Williams’s death confirmed as a suicide
Published: 13 Aug. 2014, 18:31
Williams, who made no secret of his decades-long struggles with depression and substance abuse, killed himself by fashioning a noose out of a belt and hanging himself, authorities said Tuesday.
The frenetic funnyman who starred in such films as “Mrs. Doubtfire,” “Good Will Hunting” and “Good Morning, Vietnam” had announced only last month that he was re-entering a 12-step program to get his life back on track after months of nonstop work. His publicist confirmed after he died that he had been suffering in recent weeks from a serious case of depression.
Still, even family members were caught off-guard when his body was found in his San Francisco Bay Area home Monday morning.
“I’ll never, ever understand how he could be loved so deeply and not find it in his heart to stay,” his 25-year-old daughter, Zelda Williams, said in a poignant statement released Tuesday. “He was always warm, even in his darkest moments,” she noted, adding she last saw her father when he recently celebrated his 63rd birthday.

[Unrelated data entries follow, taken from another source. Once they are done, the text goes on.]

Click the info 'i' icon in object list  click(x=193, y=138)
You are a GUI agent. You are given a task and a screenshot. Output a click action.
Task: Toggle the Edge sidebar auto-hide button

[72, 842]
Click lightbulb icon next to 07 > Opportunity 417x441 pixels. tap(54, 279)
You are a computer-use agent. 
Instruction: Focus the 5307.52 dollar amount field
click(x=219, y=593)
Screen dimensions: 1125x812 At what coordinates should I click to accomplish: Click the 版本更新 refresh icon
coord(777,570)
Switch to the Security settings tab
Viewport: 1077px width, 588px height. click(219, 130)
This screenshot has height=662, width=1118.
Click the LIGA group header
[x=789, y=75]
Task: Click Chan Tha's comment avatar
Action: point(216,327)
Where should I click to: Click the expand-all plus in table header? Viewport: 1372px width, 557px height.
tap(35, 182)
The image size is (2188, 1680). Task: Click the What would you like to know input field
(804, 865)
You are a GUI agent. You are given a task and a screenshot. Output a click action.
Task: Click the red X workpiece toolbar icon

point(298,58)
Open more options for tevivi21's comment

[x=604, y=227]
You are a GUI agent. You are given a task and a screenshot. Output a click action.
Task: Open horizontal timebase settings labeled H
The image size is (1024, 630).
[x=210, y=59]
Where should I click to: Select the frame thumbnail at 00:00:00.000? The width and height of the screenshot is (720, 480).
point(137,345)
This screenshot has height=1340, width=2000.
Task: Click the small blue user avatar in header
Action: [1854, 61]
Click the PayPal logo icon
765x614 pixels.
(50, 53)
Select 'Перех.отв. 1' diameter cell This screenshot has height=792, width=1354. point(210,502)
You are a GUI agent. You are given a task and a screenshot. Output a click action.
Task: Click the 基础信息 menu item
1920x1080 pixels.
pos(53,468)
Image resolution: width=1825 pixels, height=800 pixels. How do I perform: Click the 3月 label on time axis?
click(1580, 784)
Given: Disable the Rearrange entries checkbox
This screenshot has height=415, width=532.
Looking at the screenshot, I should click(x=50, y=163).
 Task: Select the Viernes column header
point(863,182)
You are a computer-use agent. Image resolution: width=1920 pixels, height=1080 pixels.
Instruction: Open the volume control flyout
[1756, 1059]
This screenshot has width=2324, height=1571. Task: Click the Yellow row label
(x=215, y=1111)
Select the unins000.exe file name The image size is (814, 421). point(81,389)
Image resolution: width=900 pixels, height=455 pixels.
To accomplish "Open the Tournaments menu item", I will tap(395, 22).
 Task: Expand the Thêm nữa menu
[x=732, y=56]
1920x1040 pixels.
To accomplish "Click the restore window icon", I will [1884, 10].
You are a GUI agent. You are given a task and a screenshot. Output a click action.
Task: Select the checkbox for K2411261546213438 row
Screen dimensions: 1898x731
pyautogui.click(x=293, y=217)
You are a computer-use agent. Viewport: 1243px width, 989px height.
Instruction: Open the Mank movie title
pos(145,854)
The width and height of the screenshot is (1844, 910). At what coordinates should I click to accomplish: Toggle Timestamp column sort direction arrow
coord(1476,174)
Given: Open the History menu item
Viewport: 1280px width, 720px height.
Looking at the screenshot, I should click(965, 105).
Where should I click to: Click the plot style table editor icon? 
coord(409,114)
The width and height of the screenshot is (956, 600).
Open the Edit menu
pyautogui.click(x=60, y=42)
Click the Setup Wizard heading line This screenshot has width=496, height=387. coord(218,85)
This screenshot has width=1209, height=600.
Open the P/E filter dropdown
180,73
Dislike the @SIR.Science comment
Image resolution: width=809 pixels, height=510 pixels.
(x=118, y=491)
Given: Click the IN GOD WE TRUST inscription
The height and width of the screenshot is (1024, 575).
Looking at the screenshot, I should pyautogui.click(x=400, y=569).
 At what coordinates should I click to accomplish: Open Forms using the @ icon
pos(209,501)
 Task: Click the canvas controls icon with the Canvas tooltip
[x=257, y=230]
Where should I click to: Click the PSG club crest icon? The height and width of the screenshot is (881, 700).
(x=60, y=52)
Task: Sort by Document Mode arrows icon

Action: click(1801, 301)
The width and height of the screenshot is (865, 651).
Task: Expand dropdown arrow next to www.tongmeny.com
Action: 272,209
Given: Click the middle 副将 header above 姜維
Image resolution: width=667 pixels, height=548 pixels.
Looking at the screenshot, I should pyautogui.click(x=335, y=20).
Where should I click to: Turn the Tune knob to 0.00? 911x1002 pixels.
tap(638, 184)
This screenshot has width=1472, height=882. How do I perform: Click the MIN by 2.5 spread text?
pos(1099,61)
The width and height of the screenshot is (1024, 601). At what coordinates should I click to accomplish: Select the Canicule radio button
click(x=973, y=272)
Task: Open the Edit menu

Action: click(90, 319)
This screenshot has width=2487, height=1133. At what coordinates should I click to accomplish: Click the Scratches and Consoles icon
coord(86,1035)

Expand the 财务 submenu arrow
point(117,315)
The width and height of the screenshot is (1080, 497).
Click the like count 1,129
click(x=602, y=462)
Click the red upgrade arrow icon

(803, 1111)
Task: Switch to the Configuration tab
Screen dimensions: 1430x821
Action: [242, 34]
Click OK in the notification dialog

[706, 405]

It was a day, Williams recalled, that she and her two brothers spent “sharing gifts and laughter” with their father.
Marin County Sheriff’s Lt. Keith Boyd said Williams was last seen alive by his wife, Susan Schneider, who went to bed around 10 p.m. Sunday. She awoke the next morning and left the couple’s Tiburon home, thinking he was asleep somewhere else in the house.
When he didn’t answer a knock on the door a short time later, his personal assistant found him dead in a bedroom. A pocketknife was nearby and Williams also had superficial cuts on his wrists.
Boyd said all evidence indicates the actor committed suicide by hanging himself. A final ruling will be announced after toxicology reports and interviews with witnesses are complete.